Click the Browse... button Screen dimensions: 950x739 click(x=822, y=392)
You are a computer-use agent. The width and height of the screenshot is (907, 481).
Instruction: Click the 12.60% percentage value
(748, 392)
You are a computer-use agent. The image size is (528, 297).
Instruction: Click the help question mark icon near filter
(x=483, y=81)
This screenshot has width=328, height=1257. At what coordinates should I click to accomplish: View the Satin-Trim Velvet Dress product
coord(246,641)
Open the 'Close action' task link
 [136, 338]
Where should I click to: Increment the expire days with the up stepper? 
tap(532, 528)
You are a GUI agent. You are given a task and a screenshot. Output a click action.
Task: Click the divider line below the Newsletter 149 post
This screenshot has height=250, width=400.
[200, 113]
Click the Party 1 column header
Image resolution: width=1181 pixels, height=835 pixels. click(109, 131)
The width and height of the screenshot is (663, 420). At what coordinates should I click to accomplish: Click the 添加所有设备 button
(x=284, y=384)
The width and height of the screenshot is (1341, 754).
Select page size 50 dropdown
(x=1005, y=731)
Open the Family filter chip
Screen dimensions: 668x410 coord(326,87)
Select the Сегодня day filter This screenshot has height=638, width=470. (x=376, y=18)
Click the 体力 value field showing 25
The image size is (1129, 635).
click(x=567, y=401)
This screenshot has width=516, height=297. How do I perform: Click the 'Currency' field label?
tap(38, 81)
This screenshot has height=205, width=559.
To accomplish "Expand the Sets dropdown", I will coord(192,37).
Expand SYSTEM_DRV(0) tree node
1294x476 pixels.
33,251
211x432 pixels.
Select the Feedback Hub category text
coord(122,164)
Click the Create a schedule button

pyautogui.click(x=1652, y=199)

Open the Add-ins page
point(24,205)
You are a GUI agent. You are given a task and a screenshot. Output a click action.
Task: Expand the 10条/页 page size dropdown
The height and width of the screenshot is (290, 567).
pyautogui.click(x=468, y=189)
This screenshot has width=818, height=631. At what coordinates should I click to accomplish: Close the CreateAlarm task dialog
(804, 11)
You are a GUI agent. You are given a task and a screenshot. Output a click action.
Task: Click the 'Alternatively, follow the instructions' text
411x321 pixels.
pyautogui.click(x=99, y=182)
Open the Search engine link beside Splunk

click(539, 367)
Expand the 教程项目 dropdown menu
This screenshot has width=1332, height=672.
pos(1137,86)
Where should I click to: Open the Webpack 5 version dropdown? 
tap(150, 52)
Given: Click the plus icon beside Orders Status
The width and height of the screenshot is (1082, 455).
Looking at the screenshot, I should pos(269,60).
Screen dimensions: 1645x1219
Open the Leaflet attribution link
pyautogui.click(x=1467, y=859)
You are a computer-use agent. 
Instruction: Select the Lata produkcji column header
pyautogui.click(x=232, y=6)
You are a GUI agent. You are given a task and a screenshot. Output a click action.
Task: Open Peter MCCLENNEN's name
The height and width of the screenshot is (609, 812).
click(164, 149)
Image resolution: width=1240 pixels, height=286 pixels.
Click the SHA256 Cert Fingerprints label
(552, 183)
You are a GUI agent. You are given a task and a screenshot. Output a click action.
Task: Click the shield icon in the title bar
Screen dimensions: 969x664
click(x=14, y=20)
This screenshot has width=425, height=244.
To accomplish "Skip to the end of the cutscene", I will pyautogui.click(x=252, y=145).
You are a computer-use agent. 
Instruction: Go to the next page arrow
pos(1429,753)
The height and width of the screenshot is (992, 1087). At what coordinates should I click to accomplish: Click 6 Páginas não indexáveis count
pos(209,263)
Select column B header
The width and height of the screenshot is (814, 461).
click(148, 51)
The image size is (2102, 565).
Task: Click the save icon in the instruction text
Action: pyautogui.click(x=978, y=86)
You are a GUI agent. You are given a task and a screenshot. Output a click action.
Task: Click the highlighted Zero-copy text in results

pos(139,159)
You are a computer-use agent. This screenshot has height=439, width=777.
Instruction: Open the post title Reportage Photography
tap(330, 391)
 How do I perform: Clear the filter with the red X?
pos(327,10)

○ ○ ○

§ PROMPT
Pick out every line above that contains the word "computer" and copy it.

§ ANSWER FOR THIS EXERCISE
You are a computer-use agent. The width and height of the screenshot is (907, 481).
You are a computer-use agent. The image size is (528, 297).
You are a computer-use agent. 
You are a computer-use agent. 
You are a computer-use agent. This screenshot has height=439, width=777.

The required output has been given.